Dataset entries:
+-------+

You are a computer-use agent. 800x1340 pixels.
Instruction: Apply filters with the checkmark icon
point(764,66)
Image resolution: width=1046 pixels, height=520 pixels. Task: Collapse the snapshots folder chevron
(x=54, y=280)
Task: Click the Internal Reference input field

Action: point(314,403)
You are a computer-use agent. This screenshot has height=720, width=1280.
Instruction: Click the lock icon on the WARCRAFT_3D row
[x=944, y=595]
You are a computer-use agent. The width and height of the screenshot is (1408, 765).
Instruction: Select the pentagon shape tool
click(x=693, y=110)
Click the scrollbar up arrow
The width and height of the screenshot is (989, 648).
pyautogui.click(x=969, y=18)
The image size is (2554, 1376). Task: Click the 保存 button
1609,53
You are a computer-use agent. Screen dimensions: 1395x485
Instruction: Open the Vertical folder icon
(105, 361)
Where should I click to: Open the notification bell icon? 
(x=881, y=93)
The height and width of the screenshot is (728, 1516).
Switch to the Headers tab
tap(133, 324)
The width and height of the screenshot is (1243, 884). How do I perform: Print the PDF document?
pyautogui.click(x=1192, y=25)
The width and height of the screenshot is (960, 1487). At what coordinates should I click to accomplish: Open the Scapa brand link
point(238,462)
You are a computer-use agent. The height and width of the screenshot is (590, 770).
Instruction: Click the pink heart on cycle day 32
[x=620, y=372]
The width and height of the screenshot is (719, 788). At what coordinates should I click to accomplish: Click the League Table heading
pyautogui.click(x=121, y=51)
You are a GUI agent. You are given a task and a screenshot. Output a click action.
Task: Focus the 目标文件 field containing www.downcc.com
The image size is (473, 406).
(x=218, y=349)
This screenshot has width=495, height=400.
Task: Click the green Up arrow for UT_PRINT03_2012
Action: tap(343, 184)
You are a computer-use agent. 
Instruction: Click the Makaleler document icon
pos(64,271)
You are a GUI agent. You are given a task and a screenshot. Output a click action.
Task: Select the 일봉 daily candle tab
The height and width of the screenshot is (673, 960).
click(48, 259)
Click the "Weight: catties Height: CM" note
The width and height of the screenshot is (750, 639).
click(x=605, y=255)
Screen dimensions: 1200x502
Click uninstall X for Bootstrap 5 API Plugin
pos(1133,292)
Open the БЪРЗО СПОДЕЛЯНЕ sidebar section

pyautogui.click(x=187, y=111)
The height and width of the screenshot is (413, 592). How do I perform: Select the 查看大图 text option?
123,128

+-------+

• **YOUR ASSIGNMENT**: Provide a count of the lines in the data above that include the word "computer", stating the number alone.

• **WRITTEN SOLUTION**: 6